Task instructions
Only the lines below between the ones containing "has height=1002, width=1851." and "484x363 pixels.", inclusive, are to be reproduced, each exactly as it stands.

Task data
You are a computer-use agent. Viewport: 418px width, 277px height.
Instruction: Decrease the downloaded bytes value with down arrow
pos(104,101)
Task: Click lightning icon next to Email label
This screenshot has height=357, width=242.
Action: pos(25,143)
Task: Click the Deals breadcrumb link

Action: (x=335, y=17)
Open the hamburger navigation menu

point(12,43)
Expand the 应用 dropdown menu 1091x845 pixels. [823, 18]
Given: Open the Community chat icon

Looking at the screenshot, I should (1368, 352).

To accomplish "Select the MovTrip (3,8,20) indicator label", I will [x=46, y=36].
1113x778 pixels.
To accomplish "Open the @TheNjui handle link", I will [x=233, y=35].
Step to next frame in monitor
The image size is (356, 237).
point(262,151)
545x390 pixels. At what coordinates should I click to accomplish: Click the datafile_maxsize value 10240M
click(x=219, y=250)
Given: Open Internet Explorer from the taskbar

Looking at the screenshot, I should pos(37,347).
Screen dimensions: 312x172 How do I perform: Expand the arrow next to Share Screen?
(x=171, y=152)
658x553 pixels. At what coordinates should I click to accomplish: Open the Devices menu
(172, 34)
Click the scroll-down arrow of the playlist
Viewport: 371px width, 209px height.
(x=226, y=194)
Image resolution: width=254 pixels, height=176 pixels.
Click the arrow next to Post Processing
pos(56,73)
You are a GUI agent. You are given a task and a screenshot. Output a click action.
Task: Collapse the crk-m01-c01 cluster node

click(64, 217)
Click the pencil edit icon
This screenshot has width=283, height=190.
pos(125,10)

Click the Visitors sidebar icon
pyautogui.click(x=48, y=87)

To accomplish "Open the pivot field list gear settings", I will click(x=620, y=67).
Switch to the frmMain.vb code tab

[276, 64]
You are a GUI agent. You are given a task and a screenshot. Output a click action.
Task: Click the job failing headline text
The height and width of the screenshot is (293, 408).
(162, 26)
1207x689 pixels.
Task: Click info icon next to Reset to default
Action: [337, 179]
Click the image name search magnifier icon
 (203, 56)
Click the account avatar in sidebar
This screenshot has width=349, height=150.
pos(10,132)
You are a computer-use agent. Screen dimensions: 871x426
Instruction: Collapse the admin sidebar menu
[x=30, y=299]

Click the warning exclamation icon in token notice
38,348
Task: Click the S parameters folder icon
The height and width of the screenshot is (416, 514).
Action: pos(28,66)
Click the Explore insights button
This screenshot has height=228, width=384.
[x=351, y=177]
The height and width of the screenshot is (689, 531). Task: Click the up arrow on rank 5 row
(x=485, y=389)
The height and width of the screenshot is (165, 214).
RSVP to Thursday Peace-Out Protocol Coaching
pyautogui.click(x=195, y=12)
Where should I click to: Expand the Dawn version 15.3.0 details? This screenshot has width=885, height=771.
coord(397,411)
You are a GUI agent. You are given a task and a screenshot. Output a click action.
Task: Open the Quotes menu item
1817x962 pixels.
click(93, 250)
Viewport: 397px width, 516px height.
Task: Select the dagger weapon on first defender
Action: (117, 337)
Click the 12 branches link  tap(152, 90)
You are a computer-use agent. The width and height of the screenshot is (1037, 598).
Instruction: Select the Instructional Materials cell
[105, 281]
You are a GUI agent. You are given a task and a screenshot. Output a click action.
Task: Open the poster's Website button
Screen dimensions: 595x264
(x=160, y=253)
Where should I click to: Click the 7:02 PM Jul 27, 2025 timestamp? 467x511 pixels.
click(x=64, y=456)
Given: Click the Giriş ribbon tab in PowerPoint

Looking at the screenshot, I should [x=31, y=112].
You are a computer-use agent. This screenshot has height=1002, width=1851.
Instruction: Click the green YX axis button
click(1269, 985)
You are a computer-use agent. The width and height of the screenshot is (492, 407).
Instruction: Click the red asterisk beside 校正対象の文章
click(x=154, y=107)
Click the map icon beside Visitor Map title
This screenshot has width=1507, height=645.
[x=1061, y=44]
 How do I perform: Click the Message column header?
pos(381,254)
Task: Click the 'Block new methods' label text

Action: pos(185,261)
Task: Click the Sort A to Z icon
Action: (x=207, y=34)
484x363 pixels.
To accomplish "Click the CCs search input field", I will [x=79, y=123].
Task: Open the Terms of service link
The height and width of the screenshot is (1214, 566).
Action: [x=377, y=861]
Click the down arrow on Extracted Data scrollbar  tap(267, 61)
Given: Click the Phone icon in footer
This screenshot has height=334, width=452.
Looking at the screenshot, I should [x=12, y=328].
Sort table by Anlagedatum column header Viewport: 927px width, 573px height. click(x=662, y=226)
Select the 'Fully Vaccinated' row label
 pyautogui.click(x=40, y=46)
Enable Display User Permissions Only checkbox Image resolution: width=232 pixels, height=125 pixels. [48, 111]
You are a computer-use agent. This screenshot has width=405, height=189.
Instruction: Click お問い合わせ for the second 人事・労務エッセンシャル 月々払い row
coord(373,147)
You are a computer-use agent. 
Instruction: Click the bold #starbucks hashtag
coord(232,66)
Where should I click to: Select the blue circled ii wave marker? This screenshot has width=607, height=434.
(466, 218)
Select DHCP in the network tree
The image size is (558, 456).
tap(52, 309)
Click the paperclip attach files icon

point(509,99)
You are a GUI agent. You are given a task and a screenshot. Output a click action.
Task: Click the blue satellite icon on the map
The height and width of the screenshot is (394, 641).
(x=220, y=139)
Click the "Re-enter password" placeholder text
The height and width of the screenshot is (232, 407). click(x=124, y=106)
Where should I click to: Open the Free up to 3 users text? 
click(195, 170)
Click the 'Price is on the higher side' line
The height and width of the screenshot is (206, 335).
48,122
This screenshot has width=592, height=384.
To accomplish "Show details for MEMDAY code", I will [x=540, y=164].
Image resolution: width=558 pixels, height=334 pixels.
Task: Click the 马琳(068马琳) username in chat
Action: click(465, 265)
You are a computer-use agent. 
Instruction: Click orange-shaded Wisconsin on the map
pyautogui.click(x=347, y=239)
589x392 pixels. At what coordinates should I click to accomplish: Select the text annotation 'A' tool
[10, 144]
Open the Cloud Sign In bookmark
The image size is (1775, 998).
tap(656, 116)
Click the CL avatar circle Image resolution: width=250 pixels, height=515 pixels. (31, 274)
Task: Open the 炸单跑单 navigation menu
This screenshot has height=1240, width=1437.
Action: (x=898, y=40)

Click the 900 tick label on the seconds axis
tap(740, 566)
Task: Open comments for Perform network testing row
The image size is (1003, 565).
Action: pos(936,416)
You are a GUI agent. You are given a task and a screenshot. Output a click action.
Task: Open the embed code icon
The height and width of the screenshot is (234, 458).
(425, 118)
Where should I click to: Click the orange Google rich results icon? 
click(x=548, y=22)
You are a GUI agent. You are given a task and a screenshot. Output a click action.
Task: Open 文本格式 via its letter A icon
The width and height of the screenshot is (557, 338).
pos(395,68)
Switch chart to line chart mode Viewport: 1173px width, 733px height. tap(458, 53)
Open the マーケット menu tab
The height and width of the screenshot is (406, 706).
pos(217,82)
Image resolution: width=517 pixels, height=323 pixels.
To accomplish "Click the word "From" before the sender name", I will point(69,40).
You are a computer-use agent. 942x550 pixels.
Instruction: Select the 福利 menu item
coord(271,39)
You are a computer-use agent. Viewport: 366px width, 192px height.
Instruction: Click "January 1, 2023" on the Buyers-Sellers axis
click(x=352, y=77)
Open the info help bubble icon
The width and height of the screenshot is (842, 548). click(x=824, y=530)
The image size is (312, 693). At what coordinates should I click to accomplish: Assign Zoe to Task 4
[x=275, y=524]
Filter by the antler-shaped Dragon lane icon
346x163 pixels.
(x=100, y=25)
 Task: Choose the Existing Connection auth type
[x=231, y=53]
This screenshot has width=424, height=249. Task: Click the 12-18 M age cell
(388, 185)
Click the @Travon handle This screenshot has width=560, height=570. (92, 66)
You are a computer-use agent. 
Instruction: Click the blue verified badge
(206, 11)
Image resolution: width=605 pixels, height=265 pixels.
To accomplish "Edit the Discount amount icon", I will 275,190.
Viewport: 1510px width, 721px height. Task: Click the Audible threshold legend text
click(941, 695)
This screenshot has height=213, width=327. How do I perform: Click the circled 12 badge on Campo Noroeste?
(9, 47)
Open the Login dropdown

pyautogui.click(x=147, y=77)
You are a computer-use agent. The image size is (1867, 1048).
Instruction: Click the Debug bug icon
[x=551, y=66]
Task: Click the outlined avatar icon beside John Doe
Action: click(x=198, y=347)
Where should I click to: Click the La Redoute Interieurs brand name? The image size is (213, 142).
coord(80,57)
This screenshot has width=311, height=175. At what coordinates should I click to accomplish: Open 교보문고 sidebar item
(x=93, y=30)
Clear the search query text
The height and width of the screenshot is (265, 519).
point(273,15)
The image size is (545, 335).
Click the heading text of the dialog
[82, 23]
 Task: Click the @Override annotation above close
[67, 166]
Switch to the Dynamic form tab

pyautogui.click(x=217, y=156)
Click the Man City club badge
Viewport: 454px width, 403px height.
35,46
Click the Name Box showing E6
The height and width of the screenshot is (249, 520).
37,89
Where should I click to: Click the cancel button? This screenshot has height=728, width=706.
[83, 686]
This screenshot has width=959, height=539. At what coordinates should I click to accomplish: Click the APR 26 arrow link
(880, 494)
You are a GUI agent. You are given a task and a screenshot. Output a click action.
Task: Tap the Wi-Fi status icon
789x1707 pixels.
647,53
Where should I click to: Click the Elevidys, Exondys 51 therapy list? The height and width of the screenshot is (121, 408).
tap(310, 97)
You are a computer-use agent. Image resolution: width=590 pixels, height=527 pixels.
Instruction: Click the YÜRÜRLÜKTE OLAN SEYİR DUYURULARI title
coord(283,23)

Solved exercise
You are a computer-use agent. This screenshot has height=1002, width=1851.
Instruction: Click the green YX axis button
click(1269, 985)
You are a computer-use agent. The width and height of the screenshot is (492, 407).
Instruction: Click the red asterisk beside 校正対象の文章
click(x=154, y=107)
Click the map icon beside Visitor Map title
This screenshot has width=1507, height=645.
[x=1061, y=44]
 How do I perform: Click the Message column header?
pos(381,254)
Task: Click the 'Block new methods' label text

Action: pos(185,261)
Task: Click the Sort A to Z icon
Action: (x=207, y=34)
484x363 pixels.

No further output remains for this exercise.